[12626] in North American Network Operators' Group
Re: Traffic locality and other questions
daemon@ATHENA.MIT.EDU (Vadim Antonov)
Thu Sep 25 17:43:06 1997
Date: Thu, 25 Sep 1997 14:31:02 -0700
From: Vadim Antonov <avg@pluris.com>
To: "Sean M. Doran" <smd@clock.org>
CC: Sean Donelan <SEAN@SDG.DRA.COM>, nanog@merit.edu
Sean M. Doran wrote:
>
> If all of these assumptions prove to be invalid, and in
> particular if it is cheaper to build equipment which are
> better at switching very small amounts of data across many
> diverse physical paths,
The cost of building a 1 Tbps/line signle data path router
at the present level of technology: infinity.
Everything is cheaper than that :)
> if a routing scheme that can fully
> exploit this can be developed,
There's no need for L3 routing to be aware of multiplicity of
physical paths underneath.
> and if it is more
> economical to use many small pipes than a few large pipes,
For some reason i doubt it.

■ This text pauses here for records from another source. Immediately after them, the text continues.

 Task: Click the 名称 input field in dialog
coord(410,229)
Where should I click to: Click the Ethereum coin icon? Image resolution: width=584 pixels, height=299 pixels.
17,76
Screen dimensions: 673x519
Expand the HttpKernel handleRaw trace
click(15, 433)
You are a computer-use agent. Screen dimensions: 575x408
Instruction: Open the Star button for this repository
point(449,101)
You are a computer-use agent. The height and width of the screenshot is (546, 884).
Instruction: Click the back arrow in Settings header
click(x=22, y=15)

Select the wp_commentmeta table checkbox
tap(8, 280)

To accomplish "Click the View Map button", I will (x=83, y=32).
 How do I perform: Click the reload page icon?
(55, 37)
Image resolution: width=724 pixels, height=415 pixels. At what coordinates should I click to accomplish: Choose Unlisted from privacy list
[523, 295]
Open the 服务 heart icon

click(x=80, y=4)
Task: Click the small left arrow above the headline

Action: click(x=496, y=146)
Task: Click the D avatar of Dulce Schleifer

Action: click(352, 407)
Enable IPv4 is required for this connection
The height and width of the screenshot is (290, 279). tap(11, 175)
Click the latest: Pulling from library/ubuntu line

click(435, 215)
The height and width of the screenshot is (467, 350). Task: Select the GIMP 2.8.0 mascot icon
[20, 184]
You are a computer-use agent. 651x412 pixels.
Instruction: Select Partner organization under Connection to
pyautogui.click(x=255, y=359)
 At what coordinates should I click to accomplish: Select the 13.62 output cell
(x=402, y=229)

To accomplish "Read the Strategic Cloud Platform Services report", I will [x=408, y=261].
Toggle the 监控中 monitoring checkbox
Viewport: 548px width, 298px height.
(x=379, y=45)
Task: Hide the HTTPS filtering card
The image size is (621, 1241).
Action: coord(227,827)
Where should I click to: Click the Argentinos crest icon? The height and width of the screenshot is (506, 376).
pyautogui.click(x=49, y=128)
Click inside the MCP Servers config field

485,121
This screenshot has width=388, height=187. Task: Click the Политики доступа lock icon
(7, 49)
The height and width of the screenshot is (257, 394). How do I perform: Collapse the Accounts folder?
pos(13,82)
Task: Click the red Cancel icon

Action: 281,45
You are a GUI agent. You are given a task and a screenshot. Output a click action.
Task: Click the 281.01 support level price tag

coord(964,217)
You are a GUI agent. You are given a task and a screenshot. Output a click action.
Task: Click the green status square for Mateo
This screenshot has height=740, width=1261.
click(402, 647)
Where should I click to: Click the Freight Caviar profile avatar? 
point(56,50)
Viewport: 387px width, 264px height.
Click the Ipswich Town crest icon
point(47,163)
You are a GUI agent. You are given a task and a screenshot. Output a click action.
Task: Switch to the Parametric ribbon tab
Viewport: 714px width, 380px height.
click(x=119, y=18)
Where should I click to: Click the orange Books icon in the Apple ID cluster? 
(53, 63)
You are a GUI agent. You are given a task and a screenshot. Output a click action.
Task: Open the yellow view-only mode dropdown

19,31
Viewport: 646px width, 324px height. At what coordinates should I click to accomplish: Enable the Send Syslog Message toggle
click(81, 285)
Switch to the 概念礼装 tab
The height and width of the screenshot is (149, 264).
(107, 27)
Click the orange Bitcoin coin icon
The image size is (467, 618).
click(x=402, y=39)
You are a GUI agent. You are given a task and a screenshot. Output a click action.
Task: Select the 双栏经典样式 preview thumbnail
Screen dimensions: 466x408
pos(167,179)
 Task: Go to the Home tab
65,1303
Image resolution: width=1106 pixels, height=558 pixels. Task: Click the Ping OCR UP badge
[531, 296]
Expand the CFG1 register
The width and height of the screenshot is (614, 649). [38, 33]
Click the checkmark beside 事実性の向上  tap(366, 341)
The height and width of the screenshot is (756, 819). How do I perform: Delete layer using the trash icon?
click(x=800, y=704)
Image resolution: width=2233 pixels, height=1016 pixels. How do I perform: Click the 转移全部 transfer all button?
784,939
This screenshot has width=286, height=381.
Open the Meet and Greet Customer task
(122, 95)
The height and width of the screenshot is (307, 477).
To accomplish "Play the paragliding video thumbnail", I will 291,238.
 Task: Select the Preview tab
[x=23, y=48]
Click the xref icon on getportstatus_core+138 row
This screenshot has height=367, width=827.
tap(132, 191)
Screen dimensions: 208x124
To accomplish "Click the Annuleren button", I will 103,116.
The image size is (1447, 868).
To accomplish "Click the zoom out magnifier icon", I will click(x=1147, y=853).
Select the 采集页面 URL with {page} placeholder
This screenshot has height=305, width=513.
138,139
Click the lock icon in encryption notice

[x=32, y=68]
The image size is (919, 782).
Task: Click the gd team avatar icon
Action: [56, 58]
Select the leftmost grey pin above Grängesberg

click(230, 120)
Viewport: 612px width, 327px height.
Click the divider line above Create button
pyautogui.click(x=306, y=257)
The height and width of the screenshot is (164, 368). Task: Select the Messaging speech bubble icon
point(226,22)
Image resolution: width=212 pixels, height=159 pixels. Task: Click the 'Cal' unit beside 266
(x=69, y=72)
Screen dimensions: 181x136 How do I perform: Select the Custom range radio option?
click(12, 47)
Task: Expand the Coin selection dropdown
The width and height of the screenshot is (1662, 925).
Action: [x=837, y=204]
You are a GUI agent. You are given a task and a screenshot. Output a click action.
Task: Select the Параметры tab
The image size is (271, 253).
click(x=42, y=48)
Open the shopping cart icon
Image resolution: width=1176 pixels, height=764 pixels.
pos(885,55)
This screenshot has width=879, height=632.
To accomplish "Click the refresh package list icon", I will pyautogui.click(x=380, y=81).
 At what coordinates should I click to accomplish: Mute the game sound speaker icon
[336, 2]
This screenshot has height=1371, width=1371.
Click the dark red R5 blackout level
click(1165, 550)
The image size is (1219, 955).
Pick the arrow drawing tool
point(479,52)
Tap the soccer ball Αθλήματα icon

The general rule -- use transmission
technology presently at the bottom of price/performance @ performance
curve; and replicate it accordingly to reach desireable performance
level.
> then obviously one would be better off not aggregating
> traffic, and perhaps even deaggregating it and its
> complementary reachability information.
You can have deaggregated traffic and still keep aggregated
reacheability information, as long as you constrain topologies
to multiple-parallel-links in otherwise small general graph.
There are no routing technologies which wouild scale for
large general graphs, to my knowledge.